Le téléphone de votre correspondant n'est plus attribué

Qu'est-ce qu'une politique de ressources humaines au sein d'une entreprise ? Tout d'abord, ce n'est pas une politique strico sensus car elle ne concerne pas la sphère publique (à la différence d'une politique économique ou d'une politique culturelle par exemple). Ensuite, elle utilise un instrument comptable car elle parle de la masse salariale en tant que "charge". Finalement, il s'agit là d'une stratégie d'ensemble couplée à des motivations économiques que l'on nomme management. Mais qu'est-ce que le management ? Ca ressemble à s'y méprendre à la pédagogie : un brin de psychologie, une pincée de sociologie et une louche de chiffres accompagnent une grosse garniture indigeste de n'importe quoi. Si la méthode semble la même, l'approche est différente.
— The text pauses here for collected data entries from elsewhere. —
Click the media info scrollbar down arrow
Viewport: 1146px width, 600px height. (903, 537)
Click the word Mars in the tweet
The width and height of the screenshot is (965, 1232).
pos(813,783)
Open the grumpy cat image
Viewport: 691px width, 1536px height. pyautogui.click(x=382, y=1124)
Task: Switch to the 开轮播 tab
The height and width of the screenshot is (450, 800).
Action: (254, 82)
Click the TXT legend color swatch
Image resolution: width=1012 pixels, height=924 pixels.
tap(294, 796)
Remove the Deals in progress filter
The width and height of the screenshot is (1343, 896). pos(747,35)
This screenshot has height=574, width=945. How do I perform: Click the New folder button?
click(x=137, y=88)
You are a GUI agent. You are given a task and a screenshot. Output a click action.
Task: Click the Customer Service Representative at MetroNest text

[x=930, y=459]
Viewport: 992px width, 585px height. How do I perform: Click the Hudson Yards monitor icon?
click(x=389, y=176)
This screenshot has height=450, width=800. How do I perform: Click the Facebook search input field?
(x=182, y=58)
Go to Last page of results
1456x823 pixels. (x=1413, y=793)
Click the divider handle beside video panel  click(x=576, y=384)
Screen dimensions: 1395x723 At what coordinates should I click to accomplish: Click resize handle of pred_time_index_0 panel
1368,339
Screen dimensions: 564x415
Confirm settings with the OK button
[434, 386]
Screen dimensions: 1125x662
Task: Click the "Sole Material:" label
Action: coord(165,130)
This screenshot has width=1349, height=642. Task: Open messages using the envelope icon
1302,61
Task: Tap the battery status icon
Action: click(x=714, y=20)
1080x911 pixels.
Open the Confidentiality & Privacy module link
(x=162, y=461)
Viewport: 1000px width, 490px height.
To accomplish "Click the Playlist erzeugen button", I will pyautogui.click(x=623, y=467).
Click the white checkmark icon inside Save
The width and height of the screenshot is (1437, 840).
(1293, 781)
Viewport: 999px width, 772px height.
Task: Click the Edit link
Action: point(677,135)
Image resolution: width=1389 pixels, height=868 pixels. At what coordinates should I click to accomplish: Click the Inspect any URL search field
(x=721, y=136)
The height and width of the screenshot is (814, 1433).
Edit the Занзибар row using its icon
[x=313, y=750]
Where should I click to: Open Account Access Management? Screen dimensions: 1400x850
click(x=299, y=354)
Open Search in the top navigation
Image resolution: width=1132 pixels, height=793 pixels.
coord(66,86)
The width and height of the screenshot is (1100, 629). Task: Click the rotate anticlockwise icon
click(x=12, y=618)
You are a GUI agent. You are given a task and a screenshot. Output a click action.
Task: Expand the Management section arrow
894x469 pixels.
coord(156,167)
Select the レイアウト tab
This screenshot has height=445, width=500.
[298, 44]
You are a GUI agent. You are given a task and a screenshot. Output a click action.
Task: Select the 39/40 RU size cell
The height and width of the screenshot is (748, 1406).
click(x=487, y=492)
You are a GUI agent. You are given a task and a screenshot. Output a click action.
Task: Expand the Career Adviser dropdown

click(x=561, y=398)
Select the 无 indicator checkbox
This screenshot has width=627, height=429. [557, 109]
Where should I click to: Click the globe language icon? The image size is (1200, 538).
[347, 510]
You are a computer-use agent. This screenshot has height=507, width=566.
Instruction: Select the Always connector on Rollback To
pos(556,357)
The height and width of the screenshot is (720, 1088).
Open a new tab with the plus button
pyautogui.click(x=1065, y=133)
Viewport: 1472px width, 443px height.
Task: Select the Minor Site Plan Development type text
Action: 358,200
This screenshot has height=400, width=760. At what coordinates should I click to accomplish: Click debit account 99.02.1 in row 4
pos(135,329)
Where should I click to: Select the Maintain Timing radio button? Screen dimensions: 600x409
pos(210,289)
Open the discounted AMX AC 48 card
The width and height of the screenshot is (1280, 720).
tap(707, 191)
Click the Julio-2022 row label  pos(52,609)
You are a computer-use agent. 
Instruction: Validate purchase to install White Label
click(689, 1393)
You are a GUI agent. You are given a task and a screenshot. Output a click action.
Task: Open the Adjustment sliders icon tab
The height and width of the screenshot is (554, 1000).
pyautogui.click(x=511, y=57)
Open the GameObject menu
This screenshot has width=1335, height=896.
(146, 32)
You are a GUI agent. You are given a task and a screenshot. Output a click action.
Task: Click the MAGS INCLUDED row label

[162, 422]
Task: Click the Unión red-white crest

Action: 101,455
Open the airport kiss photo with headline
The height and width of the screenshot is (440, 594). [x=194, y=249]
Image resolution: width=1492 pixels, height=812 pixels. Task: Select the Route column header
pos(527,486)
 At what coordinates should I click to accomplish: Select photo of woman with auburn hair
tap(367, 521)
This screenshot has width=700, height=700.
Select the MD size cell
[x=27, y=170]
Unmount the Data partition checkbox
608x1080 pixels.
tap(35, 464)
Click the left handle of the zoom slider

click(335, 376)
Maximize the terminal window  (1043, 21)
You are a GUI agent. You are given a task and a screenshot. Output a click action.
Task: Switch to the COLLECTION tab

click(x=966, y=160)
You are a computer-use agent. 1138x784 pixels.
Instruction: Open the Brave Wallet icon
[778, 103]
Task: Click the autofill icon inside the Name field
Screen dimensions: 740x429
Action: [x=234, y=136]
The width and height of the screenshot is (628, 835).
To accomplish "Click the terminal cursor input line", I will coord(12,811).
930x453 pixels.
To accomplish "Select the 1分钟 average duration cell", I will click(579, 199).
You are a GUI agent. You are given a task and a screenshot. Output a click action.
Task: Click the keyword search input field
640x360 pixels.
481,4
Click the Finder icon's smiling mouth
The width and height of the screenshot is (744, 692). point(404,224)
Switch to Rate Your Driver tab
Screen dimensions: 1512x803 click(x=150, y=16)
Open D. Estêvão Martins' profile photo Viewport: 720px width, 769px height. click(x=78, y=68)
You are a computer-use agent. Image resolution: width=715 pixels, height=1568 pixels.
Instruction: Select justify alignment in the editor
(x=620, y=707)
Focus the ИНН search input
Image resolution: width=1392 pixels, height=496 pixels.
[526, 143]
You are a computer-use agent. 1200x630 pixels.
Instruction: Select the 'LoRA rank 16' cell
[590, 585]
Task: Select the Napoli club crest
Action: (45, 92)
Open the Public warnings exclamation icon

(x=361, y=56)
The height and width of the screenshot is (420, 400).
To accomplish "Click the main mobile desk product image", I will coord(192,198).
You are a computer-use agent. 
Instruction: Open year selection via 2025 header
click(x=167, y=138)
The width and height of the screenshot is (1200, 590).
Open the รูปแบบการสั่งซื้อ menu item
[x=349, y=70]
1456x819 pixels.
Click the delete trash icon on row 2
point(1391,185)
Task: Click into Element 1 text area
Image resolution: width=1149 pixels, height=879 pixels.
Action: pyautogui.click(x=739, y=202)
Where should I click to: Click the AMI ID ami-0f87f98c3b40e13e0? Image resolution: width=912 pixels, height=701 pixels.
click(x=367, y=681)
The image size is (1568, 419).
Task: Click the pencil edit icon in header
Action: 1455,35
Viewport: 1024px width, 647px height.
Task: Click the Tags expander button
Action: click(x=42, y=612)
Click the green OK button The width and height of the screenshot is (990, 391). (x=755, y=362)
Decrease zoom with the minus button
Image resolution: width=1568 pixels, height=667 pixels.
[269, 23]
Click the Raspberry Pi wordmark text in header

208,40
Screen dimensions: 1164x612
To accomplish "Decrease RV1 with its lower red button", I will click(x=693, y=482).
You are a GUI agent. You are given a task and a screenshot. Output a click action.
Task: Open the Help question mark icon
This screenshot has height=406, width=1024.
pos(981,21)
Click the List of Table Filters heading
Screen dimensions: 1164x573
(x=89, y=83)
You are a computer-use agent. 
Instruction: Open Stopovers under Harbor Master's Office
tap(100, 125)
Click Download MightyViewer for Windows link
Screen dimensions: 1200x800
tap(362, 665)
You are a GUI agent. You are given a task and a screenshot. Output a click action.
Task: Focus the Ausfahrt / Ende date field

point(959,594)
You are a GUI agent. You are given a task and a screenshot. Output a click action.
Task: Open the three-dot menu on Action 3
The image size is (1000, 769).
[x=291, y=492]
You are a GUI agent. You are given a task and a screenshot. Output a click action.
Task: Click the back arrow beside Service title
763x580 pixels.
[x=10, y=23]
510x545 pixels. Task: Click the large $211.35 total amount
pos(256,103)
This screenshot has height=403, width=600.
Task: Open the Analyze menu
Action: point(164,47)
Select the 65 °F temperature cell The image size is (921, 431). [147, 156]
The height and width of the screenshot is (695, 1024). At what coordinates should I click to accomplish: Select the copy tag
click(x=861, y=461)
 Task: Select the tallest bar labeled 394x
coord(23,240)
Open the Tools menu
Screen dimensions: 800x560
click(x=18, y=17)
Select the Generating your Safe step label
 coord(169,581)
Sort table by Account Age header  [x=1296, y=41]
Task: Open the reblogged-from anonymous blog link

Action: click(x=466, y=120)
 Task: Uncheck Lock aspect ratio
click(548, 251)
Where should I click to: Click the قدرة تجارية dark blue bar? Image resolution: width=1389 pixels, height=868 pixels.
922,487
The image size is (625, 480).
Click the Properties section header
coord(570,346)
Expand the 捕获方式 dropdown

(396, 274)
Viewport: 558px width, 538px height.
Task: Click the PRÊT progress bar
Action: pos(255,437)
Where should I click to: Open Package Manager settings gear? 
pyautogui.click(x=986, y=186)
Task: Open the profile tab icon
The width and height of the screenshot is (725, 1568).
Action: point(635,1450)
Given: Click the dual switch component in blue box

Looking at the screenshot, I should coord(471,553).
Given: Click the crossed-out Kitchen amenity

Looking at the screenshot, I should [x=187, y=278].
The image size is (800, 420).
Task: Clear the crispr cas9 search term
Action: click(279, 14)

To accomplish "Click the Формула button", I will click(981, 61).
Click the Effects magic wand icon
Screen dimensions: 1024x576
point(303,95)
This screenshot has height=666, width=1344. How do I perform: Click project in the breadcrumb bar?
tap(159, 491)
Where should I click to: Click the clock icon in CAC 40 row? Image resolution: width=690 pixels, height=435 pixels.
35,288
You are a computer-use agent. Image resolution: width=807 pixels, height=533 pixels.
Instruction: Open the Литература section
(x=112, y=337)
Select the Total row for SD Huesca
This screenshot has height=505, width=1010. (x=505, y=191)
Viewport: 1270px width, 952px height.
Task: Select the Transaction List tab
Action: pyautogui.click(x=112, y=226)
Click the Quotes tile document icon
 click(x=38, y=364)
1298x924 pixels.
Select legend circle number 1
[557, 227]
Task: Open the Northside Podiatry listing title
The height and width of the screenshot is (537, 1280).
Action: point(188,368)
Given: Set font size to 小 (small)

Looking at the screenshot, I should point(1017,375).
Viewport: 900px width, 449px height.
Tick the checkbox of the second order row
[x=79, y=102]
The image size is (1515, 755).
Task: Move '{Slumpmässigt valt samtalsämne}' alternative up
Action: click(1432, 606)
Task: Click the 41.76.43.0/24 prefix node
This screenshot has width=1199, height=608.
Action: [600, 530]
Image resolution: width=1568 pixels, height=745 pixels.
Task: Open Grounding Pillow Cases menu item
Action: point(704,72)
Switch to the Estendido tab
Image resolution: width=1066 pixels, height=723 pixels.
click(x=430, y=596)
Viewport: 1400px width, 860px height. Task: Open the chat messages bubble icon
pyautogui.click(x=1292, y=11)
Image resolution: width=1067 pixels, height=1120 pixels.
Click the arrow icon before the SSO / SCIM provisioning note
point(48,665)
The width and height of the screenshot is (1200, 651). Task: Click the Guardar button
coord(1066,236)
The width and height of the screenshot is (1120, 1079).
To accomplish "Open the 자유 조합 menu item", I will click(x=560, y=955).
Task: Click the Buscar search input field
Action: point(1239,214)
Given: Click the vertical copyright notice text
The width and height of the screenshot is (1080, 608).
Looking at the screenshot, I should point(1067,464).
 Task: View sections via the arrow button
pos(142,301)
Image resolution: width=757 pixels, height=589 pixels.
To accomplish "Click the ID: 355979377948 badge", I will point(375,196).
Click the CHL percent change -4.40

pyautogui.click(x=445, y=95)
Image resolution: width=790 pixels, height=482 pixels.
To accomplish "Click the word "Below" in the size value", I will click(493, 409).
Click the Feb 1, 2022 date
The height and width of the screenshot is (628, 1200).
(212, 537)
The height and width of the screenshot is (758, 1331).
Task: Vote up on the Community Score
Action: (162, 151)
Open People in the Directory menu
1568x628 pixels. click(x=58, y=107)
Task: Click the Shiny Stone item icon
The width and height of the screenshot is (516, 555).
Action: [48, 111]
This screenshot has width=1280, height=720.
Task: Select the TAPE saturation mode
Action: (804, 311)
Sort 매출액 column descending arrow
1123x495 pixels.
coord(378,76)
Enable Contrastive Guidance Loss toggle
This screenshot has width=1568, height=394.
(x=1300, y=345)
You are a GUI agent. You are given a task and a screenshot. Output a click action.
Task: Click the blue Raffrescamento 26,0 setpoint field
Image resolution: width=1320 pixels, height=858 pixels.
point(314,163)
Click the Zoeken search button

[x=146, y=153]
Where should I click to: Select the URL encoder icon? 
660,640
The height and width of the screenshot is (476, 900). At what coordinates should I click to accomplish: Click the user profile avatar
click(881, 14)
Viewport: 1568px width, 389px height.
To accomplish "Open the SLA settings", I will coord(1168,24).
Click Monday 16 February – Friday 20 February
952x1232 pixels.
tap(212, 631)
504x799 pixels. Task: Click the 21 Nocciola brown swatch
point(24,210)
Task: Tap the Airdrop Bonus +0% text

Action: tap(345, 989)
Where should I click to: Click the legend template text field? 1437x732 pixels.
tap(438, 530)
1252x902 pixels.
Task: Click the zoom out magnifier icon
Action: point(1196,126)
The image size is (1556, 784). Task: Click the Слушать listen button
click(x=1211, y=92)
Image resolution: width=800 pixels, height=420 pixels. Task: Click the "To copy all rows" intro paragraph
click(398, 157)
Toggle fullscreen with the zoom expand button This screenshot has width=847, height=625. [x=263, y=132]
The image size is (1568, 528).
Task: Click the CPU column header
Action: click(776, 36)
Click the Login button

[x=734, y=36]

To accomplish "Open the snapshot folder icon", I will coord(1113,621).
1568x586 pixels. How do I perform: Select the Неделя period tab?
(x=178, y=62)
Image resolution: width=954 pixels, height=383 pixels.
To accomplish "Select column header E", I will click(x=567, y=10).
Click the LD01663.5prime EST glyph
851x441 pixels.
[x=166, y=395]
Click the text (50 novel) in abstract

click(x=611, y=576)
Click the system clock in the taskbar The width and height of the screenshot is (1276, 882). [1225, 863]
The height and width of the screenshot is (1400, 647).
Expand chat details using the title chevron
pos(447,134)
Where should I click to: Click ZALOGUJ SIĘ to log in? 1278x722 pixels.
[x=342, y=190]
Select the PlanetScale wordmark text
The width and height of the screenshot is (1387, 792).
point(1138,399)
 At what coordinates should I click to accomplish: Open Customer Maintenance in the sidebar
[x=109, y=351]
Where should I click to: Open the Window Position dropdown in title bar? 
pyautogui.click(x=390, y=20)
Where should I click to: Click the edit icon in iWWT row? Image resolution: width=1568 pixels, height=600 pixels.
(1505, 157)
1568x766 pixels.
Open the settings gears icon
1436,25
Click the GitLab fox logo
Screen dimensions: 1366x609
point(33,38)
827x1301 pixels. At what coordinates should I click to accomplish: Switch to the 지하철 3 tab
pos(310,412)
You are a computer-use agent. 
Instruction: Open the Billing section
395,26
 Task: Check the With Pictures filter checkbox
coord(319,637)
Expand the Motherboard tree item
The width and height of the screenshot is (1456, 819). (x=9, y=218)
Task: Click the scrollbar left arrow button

Pour ce qui est de la pédagogie, on vise l'élévation et le bonheur de l'enfant.  Que c'est mignon ! Le management, lui, concilie l'élévation du chiffre d'affaires avec la joie de l'actionnaire.

suicide-FT.jpg
Lorsque le directeur des ressources humaines est un "manager", on a peine à croire de la dimension humaine qui accompagne "ressources" (excepté par l'exploitation des dites "ressources"). Aussi, on se met à parler en franglais pour dissimuler ce que l'on fait (quand les mots n'ont aucun sens, ils deviennent plus maléables) et on s'agite pour donner l'impression que l'on fait. La réalité entre l'entreprise paternaliste et la transnationale repose sur cette conception de la masse salariale. Lorsqu'on s'évertue à détruire le peu de repères que vous avez acquis en vous déplaçant tous les six mois et que l'on vous fixe des objectifs irréalisables pour en finir avec votre personnalité, il y a de quoi tout foutre en l'air. Le suicide ressemble en cela à la grippe : il est contagieux Ce qui m'étonne davantage dans cette vague suicidaire qui s'abat sur France Télécom est qu'il n'y a pas eu de sabotage de l'outil de travail.

Illustration : Domas pour La Provence

14.09.2009

A Taïwan, Chirac serait en prison à vie

Connaissez-vous Chen Shui-Bian ? Une rapide recherche sur Wikipédia vous indiquera qu'il était président de la République de Taïwan de 2000 à 2008. Loin d'être un fait anecdotique, un article du Monde nous apprend qu'il a été condamné à une amende de 6 millions $ assortie d'une peine de prison à vie pour des affaires de corruption. Bienvenue à Taïwan, classée seulement 39e selon le baromètre 2008 de Transparency International quand la France figure à la 23e place des pays les moins corrompus. Mais alors que Jean Tibéri a été frappé d'une peine de cinq mois avec sursis, 5.000 € d'amendes et d'une inéligibilité de trois ans ; alors qu'Alain Juppé a été condamné à quatorze mois de prison avec sursis et d'un an d'inéligibilité ; alors que Roland Dumas - le pauvre - a du faire trente mois de prisons dont six fermes et payé une amende de 6 millions de francs ; on pourrait croire que la corruption moins fréquente en France mérite des peines dérisoires. On pourrait le croire si être "homme politique" ne permettait pas d'avoir de fausses condamnations pour de vrais délits tels que : l'abus de confiance, l'abus de bien public et la corruption. Qu'il est dur d'être un voleur de pommes dans l'hexagone à côté de nos gangsters modernes et de leur parrain incontestable : Jacques Chirac.